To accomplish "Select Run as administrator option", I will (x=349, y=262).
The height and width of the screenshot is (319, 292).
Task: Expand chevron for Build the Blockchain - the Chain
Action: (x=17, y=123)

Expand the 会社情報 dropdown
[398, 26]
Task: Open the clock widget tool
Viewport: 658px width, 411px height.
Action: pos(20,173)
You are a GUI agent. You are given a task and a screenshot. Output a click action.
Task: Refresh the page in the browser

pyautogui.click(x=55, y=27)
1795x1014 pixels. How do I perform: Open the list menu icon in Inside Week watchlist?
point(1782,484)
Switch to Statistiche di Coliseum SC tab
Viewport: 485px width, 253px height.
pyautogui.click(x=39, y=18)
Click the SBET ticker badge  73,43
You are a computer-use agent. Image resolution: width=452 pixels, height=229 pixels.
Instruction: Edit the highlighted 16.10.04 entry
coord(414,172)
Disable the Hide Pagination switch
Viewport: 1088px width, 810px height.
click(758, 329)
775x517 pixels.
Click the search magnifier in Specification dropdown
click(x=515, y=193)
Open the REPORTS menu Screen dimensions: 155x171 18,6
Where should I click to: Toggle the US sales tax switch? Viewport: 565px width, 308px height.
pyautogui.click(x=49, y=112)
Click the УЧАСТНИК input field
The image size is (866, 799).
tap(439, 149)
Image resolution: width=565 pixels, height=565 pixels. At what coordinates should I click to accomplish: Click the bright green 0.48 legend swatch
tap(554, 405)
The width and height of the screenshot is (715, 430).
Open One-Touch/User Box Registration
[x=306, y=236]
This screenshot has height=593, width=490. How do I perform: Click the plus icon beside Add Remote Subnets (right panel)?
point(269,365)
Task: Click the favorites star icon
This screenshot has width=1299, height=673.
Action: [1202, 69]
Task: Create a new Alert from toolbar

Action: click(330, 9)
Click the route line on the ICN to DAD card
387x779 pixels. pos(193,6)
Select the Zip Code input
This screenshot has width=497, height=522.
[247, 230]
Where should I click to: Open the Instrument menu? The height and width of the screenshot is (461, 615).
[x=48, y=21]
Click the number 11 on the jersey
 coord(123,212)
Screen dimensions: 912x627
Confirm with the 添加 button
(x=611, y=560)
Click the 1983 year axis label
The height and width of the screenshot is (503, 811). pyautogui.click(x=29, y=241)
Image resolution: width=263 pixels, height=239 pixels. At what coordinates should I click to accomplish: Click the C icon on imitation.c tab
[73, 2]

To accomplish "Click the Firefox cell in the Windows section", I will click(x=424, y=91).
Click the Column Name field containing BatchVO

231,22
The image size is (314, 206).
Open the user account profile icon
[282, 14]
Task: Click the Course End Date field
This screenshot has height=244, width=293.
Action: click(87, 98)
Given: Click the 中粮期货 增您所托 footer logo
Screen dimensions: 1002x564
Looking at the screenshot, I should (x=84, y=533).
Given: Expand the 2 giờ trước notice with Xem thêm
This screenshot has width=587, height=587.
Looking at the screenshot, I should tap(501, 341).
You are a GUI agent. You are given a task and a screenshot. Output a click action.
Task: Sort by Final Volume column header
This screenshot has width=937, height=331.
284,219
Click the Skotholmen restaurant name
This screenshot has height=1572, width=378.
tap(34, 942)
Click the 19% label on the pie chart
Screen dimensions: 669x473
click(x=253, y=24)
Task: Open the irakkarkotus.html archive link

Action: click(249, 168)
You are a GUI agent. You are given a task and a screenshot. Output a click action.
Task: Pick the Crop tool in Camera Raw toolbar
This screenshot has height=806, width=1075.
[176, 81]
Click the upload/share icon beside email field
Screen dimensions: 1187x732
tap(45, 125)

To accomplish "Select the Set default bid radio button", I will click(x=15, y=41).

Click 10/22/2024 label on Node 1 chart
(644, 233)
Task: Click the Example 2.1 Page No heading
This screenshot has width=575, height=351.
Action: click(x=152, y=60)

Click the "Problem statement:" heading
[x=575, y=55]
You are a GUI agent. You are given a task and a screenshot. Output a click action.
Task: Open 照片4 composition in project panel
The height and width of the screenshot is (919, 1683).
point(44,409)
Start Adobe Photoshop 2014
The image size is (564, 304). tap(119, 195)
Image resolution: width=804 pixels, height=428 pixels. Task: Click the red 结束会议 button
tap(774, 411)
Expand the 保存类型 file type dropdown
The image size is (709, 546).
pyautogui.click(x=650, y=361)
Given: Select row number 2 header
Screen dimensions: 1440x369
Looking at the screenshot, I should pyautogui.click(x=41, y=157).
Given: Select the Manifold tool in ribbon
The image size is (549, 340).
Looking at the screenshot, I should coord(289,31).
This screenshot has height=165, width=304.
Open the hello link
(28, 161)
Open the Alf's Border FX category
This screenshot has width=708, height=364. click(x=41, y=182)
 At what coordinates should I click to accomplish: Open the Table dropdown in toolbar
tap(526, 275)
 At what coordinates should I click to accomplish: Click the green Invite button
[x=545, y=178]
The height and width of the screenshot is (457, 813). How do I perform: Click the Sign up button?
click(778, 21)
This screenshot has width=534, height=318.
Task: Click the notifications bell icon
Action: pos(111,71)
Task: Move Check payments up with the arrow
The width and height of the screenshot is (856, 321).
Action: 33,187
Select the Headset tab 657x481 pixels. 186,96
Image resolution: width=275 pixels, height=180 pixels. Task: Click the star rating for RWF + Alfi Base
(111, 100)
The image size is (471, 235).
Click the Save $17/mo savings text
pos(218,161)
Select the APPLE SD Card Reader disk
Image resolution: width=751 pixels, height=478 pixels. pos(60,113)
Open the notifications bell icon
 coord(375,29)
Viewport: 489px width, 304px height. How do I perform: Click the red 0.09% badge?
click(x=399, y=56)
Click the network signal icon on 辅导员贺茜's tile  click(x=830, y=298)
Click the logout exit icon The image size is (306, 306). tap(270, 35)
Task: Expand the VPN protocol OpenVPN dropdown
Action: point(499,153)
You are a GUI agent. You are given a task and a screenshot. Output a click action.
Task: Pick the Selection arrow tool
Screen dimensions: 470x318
++++++++
**Problem requirements**
Recopy the whole listing exactly.

**Result**
To accomplish "Select Run as administrator option", I will (x=349, y=262).
The height and width of the screenshot is (319, 292).
Task: Expand chevron for Build the Blockchain - the Chain
Action: (x=17, y=123)

Expand the 会社情報 dropdown
[398, 26]
Task: Open the clock widget tool
Viewport: 658px width, 411px height.
Action: pos(20,173)
You are a GUI agent. You are given a task and a screenshot. Output a click action.
Task: Refresh the page in the browser

pyautogui.click(x=55, y=27)
1795x1014 pixels. How do I perform: Open the list menu icon in Inside Week watchlist?
point(1782,484)
Switch to Statistiche di Coliseum SC tab
Viewport: 485px width, 253px height.
pyautogui.click(x=39, y=18)
Click the SBET ticker badge  73,43
You are a computer-use agent. Image resolution: width=452 pixels, height=229 pixels.
Instruction: Edit the highlighted 16.10.04 entry
coord(414,172)
Disable the Hide Pagination switch
Viewport: 1088px width, 810px height.
click(758, 329)
775x517 pixels.
Click the search magnifier in Specification dropdown
click(x=515, y=193)
Open the REPORTS menu Screen dimensions: 155x171 18,6
Where should I click to: Toggle the US sales tax switch? Viewport: 565px width, 308px height.
pyautogui.click(x=49, y=112)
Click the УЧАСТНИК input field
The image size is (866, 799).
tap(439, 149)
Image resolution: width=565 pixels, height=565 pixels. At what coordinates should I click to accomplish: Click the bright green 0.48 legend swatch
tap(554, 405)
The width and height of the screenshot is (715, 430).
Open One-Touch/User Box Registration
[x=306, y=236]
This screenshot has height=593, width=490. How do I perform: Click the plus icon beside Add Remote Subnets (right panel)?
point(269,365)
Task: Click the favorites star icon
This screenshot has width=1299, height=673.
Action: [1202, 69]
Task: Create a new Alert from toolbar

Action: click(330, 9)
Click the route line on the ICN to DAD card
387x779 pixels. pos(193,6)
Select the Zip Code input
This screenshot has width=497, height=522.
[247, 230]
Where should I click to: Open the Instrument menu? The height and width of the screenshot is (461, 615).
[x=48, y=21]
Click the number 11 on the jersey
 coord(123,212)
Screen dimensions: 912x627
Confirm with the 添加 button
(x=611, y=560)
Click the 1983 year axis label
The height and width of the screenshot is (503, 811). pyautogui.click(x=29, y=241)
Image resolution: width=263 pixels, height=239 pixels. At what coordinates should I click to accomplish: Click the C icon on imitation.c tab
[73, 2]

To accomplish "Click the Firefox cell in the Windows section", I will click(x=424, y=91).
Click the Column Name field containing BatchVO

231,22
The image size is (314, 206).
Open the user account profile icon
[282, 14]
Task: Click the Course End Date field
This screenshot has height=244, width=293.
Action: click(87, 98)
Given: Click the 中粮期货 增您所托 footer logo
Screen dimensions: 1002x564
Looking at the screenshot, I should (x=84, y=533).
Given: Expand the 2 giờ trước notice with Xem thêm
This screenshot has width=587, height=587.
Looking at the screenshot, I should tap(501, 341).
You are a GUI agent. You are given a task and a screenshot. Output a click action.
Task: Sort by Final Volume column header
This screenshot has width=937, height=331.
284,219
Click the Skotholmen restaurant name
This screenshot has height=1572, width=378.
tap(34, 942)
Click the 19% label on the pie chart
Screen dimensions: 669x473
click(x=253, y=24)
Task: Open the irakkarkotus.html archive link

Action: click(249, 168)
You are a GUI agent. You are given a task and a screenshot. Output a click action.
Task: Pick the Crop tool in Camera Raw toolbar
This screenshot has height=806, width=1075.
[176, 81]
Click the upload/share icon beside email field
Screen dimensions: 1187x732
tap(45, 125)

To accomplish "Select the Set default bid radio button", I will click(x=15, y=41).

Click 10/22/2024 label on Node 1 chart
(644, 233)
Task: Click the Example 2.1 Page No heading
This screenshot has width=575, height=351.
Action: click(x=152, y=60)

Click the "Problem statement:" heading
[x=575, y=55]
You are a GUI agent. You are given a task and a screenshot. Output a click action.
Task: Open 照片4 composition in project panel
The height and width of the screenshot is (919, 1683).
point(44,409)
Start Adobe Photoshop 2014
The image size is (564, 304). tap(119, 195)
Image resolution: width=804 pixels, height=428 pixels. Task: Click the red 结束会议 button
tap(774, 411)
Expand the 保存类型 file type dropdown
The image size is (709, 546).
pyautogui.click(x=650, y=361)
Given: Select row number 2 header
Screen dimensions: 1440x369
Looking at the screenshot, I should pyautogui.click(x=41, y=157).
Given: Select the Manifold tool in ribbon
The image size is (549, 340).
Looking at the screenshot, I should coord(289,31).
This screenshot has height=165, width=304.
Open the hello link
(28, 161)
Open the Alf's Border FX category
This screenshot has width=708, height=364. click(x=41, y=182)
 At what coordinates should I click to accomplish: Open the Table dropdown in toolbar
tap(526, 275)
 At what coordinates should I click to accomplish: Click the green Invite button
[x=545, y=178]
The height and width of the screenshot is (457, 813). How do I perform: Click the Sign up button?
click(778, 21)
This screenshot has width=534, height=318.
Task: Click the notifications bell icon
Action: pos(111,71)
Task: Move Check payments up with the arrow
The width and height of the screenshot is (856, 321).
Action: 33,187
Select the Headset tab 657x481 pixels. 186,96
Image resolution: width=275 pixels, height=180 pixels. Task: Click the star rating for RWF + Alfi Base
(111, 100)
The image size is (471, 235).
Click the Save $17/mo savings text
pos(218,161)
Select the APPLE SD Card Reader disk
Image resolution: width=751 pixels, height=478 pixels. pos(60,113)
Open the notifications bell icon
 coord(375,29)
Viewport: 489px width, 304px height. How do I perform: Click the red 0.09% badge?
click(x=399, y=56)
Click the network signal icon on 辅导员贺茜's tile  click(x=830, y=298)
Click the logout exit icon The image size is (306, 306). tap(270, 35)
Task: Expand the VPN protocol OpenVPN dropdown
Action: point(499,153)
You are a GUI agent. You are given a task and a screenshot. Output a click action.
Task: Pick the Selection arrow tool
Screen dimensions: 470x318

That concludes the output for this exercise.